** Instructions for the task **
Your answer must hold only the lines below from the line containing "Task: Switch to the 18 сен24 meeting tab" through the line containing "Click the red 7-10 위험 legend", each reproduced exactly.

** Record extracts **
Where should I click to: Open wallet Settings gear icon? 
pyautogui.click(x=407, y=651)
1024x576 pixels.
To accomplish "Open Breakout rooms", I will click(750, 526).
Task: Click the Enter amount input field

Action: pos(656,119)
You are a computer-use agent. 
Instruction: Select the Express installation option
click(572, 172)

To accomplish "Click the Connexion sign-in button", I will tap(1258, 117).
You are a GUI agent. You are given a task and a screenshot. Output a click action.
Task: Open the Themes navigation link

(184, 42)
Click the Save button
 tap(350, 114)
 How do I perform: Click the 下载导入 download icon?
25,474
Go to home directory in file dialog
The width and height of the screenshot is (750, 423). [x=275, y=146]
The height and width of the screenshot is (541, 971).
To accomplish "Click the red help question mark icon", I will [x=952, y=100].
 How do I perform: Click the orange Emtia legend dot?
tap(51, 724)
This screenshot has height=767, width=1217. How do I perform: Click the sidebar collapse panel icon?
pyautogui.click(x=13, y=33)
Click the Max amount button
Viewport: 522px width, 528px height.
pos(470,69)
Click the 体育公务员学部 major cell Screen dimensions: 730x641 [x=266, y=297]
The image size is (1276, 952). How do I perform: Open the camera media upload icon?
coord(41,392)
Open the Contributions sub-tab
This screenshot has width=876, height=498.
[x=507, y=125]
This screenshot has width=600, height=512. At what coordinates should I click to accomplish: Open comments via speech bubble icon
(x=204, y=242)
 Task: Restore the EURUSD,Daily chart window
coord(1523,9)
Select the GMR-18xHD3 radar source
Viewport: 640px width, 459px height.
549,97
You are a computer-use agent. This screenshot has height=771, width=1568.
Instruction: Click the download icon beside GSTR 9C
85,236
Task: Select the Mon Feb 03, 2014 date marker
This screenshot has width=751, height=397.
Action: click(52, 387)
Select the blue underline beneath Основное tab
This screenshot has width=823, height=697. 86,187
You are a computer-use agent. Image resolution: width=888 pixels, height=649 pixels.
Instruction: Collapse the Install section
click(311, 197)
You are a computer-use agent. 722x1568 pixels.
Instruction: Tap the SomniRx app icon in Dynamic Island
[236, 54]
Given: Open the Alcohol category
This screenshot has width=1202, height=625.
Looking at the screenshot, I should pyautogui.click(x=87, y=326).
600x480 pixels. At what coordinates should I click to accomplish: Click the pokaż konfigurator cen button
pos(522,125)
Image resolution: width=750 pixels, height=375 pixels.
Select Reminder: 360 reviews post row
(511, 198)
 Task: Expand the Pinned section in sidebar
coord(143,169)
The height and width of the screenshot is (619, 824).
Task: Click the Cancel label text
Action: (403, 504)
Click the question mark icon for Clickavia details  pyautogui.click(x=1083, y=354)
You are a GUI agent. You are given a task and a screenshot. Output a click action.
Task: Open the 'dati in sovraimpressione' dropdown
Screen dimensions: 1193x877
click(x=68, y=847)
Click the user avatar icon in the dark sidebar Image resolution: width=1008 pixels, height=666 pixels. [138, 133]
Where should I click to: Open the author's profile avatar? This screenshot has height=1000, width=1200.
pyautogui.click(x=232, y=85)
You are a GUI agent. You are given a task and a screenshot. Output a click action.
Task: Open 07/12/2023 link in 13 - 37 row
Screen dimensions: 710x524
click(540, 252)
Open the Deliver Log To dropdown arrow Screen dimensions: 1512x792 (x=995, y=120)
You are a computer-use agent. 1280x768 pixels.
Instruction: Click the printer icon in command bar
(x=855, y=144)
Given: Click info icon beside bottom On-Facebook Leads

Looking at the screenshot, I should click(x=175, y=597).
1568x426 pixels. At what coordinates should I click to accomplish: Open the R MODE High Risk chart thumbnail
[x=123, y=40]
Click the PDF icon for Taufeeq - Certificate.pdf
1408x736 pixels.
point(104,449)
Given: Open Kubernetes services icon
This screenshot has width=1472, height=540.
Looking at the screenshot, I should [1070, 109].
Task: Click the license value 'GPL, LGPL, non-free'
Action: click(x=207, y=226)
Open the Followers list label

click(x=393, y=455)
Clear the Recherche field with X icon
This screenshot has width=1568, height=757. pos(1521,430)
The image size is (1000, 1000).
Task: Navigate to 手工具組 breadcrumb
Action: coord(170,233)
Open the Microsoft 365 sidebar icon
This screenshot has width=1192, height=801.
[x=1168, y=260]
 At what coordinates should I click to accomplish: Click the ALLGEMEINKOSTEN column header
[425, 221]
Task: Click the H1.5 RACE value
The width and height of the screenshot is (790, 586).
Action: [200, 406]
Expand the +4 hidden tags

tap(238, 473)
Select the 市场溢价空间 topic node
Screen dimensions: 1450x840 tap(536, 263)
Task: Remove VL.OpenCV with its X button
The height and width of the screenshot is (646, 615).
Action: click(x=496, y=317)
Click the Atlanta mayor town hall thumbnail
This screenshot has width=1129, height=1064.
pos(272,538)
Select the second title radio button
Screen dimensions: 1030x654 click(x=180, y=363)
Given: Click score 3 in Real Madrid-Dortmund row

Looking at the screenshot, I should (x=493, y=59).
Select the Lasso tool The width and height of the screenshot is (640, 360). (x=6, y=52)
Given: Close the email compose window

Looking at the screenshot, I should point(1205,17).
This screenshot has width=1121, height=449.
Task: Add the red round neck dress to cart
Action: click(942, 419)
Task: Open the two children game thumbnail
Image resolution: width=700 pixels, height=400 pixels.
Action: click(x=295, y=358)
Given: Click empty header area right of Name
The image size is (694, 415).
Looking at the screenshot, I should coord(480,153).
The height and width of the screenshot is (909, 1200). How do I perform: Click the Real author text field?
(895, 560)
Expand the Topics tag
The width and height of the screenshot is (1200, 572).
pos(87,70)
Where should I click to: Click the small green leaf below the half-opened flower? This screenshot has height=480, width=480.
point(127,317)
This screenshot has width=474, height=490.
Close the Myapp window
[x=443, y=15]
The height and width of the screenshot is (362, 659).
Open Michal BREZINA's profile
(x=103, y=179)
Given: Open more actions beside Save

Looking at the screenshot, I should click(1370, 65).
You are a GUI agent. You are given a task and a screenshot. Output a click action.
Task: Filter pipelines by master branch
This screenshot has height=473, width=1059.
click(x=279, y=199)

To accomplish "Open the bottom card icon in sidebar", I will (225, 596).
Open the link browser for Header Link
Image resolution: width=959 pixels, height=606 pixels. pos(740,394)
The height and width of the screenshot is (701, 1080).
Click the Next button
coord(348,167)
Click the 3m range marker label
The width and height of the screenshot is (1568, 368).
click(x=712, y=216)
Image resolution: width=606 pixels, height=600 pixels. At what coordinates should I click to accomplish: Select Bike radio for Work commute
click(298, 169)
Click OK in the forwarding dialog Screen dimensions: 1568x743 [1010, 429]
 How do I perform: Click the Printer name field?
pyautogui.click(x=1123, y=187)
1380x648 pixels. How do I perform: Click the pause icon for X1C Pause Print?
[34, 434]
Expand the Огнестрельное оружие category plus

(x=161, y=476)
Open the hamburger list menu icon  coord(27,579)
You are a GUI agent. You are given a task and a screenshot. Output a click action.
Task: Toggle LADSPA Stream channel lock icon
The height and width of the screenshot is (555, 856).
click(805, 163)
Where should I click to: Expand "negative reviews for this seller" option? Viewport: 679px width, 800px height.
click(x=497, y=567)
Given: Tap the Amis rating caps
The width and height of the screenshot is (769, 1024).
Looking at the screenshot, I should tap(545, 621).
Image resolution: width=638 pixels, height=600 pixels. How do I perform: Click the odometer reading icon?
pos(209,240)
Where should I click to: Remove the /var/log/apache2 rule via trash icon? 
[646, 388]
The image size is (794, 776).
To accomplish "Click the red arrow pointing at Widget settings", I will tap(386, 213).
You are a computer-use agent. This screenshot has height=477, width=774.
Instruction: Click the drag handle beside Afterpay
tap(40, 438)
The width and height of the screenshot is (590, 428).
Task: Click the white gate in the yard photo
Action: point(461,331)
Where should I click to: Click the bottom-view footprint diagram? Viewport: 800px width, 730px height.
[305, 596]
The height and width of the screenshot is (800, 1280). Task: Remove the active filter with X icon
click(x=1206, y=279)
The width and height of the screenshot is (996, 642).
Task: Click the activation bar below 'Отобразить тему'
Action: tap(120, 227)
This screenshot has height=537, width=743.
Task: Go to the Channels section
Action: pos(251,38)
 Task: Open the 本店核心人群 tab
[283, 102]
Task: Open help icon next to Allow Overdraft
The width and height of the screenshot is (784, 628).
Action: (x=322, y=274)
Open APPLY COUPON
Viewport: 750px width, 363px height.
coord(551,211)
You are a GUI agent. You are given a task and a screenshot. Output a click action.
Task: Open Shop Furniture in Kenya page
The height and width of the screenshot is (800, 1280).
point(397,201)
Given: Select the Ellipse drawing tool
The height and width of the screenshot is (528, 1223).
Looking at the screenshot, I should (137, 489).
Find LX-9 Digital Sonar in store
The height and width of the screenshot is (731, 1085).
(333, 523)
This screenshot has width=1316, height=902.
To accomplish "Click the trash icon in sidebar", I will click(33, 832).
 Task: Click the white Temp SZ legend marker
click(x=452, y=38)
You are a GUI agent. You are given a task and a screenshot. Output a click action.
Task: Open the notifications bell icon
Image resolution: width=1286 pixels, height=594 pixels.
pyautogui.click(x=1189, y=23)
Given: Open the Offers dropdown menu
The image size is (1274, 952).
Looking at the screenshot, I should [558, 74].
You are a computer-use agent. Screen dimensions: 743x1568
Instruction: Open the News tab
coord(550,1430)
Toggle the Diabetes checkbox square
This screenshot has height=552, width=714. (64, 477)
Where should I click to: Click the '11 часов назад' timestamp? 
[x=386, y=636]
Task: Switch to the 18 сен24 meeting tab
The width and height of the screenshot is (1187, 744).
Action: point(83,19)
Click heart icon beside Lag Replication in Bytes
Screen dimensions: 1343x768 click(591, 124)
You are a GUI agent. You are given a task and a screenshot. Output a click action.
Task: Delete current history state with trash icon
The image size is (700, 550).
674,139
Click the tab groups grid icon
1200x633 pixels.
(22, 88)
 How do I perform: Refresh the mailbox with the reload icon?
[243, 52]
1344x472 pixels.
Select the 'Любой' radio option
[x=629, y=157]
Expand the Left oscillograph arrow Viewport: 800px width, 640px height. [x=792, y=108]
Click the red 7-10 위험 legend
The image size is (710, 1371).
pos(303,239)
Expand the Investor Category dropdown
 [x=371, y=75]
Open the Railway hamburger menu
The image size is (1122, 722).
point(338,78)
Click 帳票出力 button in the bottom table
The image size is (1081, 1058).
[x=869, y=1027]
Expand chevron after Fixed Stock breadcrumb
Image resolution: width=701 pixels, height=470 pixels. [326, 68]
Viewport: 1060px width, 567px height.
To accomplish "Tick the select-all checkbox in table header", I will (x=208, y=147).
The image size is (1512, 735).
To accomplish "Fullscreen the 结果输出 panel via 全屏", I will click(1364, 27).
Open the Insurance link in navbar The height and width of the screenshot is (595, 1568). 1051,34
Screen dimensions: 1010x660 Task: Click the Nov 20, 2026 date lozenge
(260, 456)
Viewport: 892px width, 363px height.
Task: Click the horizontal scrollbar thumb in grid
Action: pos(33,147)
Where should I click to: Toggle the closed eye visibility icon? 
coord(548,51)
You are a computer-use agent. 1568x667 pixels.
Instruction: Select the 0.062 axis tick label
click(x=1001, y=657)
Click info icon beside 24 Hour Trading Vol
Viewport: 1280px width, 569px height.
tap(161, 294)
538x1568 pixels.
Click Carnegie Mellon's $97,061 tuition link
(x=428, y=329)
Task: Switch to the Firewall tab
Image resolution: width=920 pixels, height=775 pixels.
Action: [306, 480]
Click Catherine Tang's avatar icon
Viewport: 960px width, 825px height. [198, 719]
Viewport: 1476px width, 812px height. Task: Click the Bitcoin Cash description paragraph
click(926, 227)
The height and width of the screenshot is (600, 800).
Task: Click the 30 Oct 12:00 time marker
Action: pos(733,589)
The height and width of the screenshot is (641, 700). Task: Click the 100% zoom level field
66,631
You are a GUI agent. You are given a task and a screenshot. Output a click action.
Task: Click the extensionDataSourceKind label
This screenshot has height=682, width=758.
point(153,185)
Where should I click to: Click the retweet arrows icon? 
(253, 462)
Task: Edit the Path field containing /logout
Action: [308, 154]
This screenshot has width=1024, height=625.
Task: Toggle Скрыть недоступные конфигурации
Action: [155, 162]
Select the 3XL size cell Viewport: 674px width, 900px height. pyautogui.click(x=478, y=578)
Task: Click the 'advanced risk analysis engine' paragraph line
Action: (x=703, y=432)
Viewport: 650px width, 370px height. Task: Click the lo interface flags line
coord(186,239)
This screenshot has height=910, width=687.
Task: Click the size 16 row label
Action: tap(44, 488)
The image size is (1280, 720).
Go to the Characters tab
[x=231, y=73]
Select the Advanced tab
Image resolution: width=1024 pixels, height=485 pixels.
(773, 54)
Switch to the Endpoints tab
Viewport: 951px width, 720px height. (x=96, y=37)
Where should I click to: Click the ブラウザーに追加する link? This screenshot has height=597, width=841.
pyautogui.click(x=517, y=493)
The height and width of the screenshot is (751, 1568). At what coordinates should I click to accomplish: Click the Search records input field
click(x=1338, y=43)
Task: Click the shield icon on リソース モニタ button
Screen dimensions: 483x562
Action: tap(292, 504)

** Answer **
Task: Switch to the 18 сен24 meeting tab
The width and height of the screenshot is (1187, 744).
Action: point(83,19)
Click heart icon beside Lag Replication in Bytes
Screen dimensions: 1343x768 click(591, 124)
You are a GUI agent. You are given a task and a screenshot. Output a click action.
Task: Delete current history state with trash icon
The image size is (700, 550).
674,139
Click the tab groups grid icon
1200x633 pixels.
(22, 88)
 How do I perform: Refresh the mailbox with the reload icon?
[243, 52]
1344x472 pixels.
Select the 'Любой' radio option
[x=629, y=157]
Expand the Left oscillograph arrow Viewport: 800px width, 640px height. [x=792, y=108]
Click the red 7-10 위험 legend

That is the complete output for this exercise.